I took the weekend to paddle on the Saco river in New Hampshire and Maine in my Cape Falcon 66 SoF canoe. Two nights and 22 miles from the outfitter’s to the take-out at Lovewell pond. I left work early Friday and arrived around 4:00. The outfitter helped me stage the car, and by 5:00 I was on the water.
The nice thing about this river is that apart from a few fee spots, and a stretch where everything is private and posted, you can camp on any accessible flat of land along the bank. So the first night I got just past the River St. bridge and around a bend when I found a perfect spot for the night. It was a long, broad stretch of sand with a view to local hills in the distance.
The next day I continued to Swan’s Falls, past Walker’s Bridge, past a bit of fast water, and on to my final camping spot within a few minutes’ paddle of Lovewell pond. The “fast water” was pointed out to me by the outfitter on his map. It really was just a brief spot of turbulence, barely a class one. I say this so that anybody reading this who knows the stretch and wants to take issue with my characterization of it can have the proper context and excuse me from ridicule for calling it “fast water”.
I’ll also briefly document some of my gear successes and failures:
- I didn’t bring enough socks, or the proper footwear. For the future, I want a pair of shoes that I can wade out in and easily slip off while getting into the boat in order to avoid having to sit in mud. Tevas aren’t it.
- I didn’t take care to waterproof my feet in the boat, which didn’t work out well in the cold rain. Until I can afford a proper dry suit, I’d like to try some knee high waterproof socks. That won’t take me into serious conditions, but I expect it’ll do for a lazy weekend paddle like this was.
- The hammock really is a three season affair. The night got uncomfortable, even with my down bag and lots of layers. To make the hammock four season I’d need to invest in an underquilt, which is half the price of bottom dollar four season tent, and half as satisfactory. Best not to try to push the hammock into duty it isn’t meant for.
- Next time I’ll bring heat pads for the feet. I don’t know what it is about me and cold feet. Circulation?
- My new 750ml Toaks pot is amazeballs. It’s just right for a Knorr meal and a cup of coffee or hot chocolate. And I’m really digging the penny alcohol stove I made this spring, though I have yet to dial in exactly how much fuel I need to use at a time.
- I’ve been toying with putting together cheesecloth bags to slip over the open top of my pot so I can catch food bits when flinging my dirty water out. They’d be reusable, and easy to slip away into a plastic baggy to pack out. My pot is a little less than 12.5” in circumference, so I’d need about a 6.2” – 6.5” bag to fit snugly around the lip. I figure I’ll make these since what I make specifically for my pot, maybe with a shock chord sewn in, will work tons better than what I could buy.

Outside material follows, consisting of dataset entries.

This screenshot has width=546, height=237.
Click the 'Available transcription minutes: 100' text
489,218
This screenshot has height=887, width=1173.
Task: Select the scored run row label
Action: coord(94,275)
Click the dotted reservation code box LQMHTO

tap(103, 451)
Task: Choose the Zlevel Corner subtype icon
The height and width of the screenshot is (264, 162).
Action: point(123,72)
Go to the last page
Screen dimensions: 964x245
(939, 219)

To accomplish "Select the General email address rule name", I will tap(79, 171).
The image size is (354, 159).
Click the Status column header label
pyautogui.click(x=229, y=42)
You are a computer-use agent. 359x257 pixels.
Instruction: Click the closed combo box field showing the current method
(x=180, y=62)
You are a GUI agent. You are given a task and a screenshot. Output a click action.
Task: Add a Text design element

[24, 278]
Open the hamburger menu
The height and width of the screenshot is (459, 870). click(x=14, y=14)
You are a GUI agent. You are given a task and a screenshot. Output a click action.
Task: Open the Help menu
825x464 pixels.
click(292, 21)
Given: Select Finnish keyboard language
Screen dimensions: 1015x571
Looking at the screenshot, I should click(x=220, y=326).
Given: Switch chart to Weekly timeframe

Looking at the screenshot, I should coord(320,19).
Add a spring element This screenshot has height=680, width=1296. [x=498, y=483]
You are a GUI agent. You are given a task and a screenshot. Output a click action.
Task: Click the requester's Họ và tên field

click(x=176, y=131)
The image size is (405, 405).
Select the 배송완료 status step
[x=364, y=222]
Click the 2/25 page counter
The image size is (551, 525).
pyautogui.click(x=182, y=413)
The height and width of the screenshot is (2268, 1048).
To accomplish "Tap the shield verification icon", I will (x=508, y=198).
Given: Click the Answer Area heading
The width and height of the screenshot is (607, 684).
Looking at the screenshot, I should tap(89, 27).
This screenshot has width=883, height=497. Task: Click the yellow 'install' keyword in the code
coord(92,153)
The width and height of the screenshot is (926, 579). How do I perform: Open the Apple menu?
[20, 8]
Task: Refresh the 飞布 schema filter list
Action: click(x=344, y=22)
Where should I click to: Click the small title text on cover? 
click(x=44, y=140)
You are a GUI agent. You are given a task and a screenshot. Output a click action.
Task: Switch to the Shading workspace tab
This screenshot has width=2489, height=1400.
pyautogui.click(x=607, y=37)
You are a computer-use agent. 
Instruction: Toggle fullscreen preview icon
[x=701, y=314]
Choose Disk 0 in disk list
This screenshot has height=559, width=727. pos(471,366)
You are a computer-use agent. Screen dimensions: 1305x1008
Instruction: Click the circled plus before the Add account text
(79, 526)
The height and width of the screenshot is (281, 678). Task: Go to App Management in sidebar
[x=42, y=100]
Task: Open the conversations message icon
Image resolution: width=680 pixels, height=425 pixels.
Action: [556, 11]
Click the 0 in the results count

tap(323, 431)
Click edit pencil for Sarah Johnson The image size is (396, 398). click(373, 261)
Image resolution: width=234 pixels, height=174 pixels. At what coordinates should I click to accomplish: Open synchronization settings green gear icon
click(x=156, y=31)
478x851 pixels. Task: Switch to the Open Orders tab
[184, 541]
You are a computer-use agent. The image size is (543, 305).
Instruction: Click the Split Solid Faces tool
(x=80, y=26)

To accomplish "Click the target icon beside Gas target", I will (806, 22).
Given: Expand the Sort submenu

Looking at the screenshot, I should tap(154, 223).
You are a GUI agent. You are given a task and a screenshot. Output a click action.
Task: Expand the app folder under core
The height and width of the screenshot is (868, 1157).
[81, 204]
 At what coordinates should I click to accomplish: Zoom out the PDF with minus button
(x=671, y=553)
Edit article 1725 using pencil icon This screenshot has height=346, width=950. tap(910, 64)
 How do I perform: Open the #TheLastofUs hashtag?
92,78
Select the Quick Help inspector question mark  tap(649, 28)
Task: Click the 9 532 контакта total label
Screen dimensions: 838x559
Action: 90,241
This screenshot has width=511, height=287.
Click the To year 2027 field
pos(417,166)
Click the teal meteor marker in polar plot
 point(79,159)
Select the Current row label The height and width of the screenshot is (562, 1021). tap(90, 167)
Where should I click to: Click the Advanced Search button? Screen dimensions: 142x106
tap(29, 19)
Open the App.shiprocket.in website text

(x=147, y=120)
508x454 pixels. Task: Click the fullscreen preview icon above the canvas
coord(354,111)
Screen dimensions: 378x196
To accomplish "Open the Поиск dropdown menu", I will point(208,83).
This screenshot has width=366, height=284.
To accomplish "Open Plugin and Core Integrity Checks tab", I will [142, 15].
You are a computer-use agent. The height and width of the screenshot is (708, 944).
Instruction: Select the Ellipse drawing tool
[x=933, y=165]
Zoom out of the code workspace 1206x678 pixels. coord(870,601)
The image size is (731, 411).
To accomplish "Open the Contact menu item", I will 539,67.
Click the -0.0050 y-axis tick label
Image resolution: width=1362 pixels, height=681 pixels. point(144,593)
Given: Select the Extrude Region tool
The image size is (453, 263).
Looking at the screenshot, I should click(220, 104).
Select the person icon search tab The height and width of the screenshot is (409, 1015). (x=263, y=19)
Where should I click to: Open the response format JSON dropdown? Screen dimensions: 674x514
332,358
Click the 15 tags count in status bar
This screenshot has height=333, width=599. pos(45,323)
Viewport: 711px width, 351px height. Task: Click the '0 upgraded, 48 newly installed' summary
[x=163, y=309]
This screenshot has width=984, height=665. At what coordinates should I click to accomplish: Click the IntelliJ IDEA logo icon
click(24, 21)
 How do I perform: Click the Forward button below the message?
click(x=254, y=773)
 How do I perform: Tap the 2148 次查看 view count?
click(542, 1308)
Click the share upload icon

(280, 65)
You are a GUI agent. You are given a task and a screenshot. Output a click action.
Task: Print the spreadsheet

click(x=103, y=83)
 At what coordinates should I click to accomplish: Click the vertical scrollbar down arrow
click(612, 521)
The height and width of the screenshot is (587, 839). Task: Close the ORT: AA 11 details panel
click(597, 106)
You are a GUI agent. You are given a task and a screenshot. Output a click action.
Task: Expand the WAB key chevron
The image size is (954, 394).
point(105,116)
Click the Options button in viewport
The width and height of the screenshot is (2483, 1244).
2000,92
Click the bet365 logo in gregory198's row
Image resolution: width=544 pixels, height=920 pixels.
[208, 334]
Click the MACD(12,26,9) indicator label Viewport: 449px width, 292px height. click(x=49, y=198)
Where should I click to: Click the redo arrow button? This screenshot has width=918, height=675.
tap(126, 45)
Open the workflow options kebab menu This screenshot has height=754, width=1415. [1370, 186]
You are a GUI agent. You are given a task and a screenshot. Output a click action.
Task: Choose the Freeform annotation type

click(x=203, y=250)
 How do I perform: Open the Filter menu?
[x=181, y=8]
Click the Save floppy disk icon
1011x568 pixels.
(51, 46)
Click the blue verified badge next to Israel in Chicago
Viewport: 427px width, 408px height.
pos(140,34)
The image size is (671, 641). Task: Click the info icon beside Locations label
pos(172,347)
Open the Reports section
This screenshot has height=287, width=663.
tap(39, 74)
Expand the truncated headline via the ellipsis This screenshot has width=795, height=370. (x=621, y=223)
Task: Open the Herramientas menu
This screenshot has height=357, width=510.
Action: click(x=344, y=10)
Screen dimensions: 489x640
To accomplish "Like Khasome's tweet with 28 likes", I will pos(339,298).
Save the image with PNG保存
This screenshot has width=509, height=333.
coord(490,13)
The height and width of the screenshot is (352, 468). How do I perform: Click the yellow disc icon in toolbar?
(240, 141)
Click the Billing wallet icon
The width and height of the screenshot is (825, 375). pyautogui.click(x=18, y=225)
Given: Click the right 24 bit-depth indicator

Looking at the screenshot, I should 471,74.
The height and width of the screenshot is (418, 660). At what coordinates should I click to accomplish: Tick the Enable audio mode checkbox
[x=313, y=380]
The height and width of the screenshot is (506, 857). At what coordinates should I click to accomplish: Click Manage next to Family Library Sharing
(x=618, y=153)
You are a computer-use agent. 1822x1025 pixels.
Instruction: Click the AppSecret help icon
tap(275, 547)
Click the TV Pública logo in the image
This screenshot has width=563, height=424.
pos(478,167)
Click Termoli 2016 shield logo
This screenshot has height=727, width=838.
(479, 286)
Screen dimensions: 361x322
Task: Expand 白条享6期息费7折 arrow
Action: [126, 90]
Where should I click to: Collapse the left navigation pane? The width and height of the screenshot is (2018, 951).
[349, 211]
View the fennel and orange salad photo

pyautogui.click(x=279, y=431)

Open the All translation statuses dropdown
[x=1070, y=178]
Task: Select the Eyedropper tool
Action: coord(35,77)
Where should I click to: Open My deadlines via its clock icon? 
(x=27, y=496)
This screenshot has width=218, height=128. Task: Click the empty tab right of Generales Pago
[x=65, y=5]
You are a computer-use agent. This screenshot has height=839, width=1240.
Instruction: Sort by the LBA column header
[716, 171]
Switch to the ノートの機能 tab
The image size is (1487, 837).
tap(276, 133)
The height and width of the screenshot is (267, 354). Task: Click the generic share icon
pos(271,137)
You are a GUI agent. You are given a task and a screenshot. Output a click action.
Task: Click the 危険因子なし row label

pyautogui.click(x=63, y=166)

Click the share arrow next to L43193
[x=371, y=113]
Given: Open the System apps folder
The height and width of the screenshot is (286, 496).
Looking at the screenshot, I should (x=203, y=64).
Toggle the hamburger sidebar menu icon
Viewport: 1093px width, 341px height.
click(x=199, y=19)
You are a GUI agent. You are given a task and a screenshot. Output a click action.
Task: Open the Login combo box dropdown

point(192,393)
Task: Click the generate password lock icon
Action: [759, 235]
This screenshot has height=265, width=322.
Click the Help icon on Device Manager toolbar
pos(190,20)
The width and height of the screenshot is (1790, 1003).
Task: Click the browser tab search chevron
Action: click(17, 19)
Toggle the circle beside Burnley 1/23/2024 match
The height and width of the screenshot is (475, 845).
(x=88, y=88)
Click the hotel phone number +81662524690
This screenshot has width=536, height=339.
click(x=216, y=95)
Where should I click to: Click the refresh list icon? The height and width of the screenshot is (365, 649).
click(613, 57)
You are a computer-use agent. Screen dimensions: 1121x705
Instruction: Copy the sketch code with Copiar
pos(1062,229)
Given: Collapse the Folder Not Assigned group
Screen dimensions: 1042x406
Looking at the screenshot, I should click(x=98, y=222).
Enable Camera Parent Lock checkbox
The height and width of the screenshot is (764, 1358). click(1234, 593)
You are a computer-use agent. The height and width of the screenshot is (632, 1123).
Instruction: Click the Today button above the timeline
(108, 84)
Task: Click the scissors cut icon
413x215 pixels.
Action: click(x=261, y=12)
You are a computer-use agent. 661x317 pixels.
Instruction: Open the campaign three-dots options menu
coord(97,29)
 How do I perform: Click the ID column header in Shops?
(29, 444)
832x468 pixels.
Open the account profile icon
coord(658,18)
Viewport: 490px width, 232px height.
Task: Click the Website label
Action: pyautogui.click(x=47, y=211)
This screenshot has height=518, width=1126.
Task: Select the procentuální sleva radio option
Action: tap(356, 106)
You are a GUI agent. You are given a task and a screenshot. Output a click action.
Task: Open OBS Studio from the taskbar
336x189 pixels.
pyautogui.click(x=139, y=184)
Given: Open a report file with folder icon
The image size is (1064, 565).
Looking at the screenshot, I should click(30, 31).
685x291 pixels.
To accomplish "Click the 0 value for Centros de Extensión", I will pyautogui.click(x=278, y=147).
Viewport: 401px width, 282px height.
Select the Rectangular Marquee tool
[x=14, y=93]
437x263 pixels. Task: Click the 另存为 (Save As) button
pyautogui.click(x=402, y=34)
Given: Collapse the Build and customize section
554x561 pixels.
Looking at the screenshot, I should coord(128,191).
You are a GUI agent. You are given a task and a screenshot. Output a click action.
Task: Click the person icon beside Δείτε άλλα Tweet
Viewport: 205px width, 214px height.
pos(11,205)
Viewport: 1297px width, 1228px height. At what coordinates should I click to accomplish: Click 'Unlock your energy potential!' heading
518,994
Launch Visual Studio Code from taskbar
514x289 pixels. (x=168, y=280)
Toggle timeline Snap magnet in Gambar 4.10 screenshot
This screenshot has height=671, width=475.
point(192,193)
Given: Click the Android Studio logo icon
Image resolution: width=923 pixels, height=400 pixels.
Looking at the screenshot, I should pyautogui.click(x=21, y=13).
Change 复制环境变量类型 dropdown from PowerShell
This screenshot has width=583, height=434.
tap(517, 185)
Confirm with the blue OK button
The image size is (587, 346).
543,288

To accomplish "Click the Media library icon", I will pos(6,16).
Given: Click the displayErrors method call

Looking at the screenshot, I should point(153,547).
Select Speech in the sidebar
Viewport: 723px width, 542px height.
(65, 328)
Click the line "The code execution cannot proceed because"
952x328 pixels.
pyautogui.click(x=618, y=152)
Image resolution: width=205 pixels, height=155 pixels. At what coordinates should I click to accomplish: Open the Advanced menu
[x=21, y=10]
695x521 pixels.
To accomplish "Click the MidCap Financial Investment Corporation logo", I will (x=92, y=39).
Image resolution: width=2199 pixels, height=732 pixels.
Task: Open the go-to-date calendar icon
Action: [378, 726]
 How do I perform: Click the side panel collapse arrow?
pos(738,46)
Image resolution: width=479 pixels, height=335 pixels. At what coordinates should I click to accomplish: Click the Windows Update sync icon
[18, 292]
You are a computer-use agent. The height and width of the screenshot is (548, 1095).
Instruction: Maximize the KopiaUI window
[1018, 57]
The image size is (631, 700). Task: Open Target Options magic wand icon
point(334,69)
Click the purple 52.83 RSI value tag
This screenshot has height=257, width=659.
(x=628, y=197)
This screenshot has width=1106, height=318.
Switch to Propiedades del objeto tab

Oh, and I should mention how much I still love this canoe. I made a new yoke, which I still have mixed feelings about since it isn’t super comfy, either on my back when in the backrest configuration, or on my shoulders in the yoke configuration. I can add padding to address both issues, but before I do that I think I’m going to try making a new one, which I think I need to do anyway for the following reason.
Brian Schulz suggests a single pin at either end to lock the yoke in place when using as a back rest. In this configuration the pin sits outboard, locking the yoke against the butt end of the rest (I know, a diagram would help here). When placing the rest amidships as a yoke, the pins sit inside the gun’ls, pushing them slightly outward. What I’m finding is that where I need a positive lock is in the yoke configuration, not the backrest one. What’s happening now is that as my boat spreads out over time, the yoke has a tendency to slip inside, especially when I’m pushing and pulling on the boat to flip it, lift it, or adjust it on the car. So clearly I have some work to do to get the yoke and backrest to work as I’d like them to.
Another thing I’m finding is that I despise getting dripped on while using a double bladed paddle. I’m considering putting a skirt over the forward portion of the boat, using leftover nylon from the skinning, and perhaps this also would help protect my cold-prone feet from the weather. Not sure how this would work, but it’s rattling around in my brain.